WORK TASK:
Take the line with "Task: Click the green legend color swatch" and the rest of the lines after it, to the end of the entries, and restate them exactly.

(Stored data entries)
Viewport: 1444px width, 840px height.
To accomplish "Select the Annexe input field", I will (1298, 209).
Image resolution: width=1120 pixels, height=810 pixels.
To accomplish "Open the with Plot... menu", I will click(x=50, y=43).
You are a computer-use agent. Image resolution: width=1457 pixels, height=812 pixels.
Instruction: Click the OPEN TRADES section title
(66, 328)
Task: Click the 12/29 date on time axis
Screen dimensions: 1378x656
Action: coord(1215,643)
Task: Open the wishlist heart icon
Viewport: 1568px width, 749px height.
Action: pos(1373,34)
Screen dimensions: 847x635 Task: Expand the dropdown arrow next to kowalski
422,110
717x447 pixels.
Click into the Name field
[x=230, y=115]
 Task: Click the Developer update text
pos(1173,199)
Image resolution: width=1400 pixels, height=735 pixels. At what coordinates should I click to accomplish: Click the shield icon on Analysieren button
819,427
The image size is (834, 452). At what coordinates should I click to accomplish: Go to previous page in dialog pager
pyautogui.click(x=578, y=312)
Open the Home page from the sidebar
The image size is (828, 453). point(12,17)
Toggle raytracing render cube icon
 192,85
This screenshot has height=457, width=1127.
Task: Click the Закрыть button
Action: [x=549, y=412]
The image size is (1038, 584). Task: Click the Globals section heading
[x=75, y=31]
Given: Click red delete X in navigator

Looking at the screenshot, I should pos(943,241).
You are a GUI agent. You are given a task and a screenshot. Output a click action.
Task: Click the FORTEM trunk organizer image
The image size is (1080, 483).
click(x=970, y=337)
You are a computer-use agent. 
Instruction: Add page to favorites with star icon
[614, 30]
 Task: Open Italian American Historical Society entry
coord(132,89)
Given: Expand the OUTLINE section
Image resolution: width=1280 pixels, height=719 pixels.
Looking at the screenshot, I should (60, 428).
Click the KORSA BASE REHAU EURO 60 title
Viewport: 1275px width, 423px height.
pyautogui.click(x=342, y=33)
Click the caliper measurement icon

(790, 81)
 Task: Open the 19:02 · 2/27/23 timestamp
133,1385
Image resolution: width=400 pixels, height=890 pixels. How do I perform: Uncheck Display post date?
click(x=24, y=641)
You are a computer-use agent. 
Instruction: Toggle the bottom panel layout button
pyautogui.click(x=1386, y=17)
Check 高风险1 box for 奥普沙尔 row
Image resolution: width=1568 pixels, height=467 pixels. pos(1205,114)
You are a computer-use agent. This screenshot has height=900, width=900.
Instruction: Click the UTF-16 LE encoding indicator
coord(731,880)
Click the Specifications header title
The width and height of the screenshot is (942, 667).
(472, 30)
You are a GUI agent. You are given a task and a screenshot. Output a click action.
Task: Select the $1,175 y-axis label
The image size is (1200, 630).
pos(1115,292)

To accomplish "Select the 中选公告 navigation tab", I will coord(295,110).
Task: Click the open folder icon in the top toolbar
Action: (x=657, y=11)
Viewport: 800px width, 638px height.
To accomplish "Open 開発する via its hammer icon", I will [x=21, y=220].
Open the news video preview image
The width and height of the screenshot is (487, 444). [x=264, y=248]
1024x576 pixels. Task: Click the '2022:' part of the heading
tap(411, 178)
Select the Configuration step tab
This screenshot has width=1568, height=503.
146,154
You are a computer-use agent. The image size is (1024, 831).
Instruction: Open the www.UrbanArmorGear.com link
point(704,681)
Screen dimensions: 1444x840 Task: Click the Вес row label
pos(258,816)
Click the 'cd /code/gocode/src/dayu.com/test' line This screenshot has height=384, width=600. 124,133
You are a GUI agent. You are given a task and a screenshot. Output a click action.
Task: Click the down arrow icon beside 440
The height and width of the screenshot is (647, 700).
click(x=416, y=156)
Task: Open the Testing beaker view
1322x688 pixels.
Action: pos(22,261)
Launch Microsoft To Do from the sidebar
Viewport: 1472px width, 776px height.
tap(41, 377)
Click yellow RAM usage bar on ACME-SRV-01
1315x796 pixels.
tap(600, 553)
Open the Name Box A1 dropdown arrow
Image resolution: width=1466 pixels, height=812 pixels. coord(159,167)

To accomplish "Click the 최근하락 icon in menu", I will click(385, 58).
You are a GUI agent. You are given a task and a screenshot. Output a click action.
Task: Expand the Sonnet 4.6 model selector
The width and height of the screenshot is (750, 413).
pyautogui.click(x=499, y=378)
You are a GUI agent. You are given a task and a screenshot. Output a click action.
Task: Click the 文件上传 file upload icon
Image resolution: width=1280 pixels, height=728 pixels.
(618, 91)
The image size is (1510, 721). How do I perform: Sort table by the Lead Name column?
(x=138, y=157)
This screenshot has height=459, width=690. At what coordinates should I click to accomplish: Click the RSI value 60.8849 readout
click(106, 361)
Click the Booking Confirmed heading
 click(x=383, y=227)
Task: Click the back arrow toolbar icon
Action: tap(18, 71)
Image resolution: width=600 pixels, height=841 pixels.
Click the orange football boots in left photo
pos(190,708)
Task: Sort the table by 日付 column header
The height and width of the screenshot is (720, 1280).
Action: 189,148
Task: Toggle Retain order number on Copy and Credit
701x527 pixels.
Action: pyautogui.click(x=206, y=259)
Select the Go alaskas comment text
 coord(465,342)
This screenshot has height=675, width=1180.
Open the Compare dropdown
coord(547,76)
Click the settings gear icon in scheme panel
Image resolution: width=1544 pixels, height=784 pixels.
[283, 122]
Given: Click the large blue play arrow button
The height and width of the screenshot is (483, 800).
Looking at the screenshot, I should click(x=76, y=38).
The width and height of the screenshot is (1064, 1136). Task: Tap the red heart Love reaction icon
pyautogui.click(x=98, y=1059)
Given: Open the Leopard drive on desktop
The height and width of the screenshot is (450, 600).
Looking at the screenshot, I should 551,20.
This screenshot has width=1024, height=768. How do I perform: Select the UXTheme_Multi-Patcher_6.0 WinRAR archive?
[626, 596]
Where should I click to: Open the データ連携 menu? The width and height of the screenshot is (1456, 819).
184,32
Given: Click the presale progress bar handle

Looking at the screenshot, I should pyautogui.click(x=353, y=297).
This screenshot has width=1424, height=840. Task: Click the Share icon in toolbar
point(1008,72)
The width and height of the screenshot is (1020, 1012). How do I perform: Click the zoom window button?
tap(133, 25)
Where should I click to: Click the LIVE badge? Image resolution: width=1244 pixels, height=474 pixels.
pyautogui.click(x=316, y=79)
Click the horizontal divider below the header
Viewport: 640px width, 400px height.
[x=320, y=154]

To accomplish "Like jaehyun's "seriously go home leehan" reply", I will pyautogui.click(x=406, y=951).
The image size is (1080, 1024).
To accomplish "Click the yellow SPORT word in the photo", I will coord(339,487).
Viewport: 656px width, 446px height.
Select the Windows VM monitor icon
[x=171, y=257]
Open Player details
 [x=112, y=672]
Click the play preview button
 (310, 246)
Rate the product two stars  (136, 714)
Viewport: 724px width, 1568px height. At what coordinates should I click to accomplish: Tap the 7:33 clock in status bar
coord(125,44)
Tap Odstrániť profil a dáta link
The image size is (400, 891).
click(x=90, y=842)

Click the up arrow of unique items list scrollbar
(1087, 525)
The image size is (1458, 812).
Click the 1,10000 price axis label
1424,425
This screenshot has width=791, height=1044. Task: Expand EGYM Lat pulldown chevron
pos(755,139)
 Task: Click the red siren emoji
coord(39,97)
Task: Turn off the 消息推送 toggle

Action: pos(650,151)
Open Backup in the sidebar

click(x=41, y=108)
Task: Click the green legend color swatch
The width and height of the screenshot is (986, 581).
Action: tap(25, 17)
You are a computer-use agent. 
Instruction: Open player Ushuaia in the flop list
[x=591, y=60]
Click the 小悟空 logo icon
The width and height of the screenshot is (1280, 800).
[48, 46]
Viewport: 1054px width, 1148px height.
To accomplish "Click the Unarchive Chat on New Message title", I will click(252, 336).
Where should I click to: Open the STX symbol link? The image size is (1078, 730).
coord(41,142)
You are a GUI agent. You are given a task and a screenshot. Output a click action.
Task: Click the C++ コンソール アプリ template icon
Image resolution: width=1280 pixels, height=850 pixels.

ANSWER BOX:
Task: Click the green legend color swatch
The width and height of the screenshot is (986, 581).
Action: tap(25, 17)
You are a computer-use agent. 
Instruction: Open player Ushuaia in the flop list
[x=591, y=60]
Click the 小悟空 logo icon
The width and height of the screenshot is (1280, 800).
[48, 46]
Viewport: 1054px width, 1148px height.
To accomplish "Click the Unarchive Chat on New Message title", I will click(252, 336).
Where should I click to: Open the STX symbol link? The image size is (1078, 730).
coord(41,142)
You are a GUI agent. You are given a task and a screenshot. Output a click action.
Task: Click the C++ コンソール アプリ template icon
Image resolution: width=1280 pixels, height=850 pixels.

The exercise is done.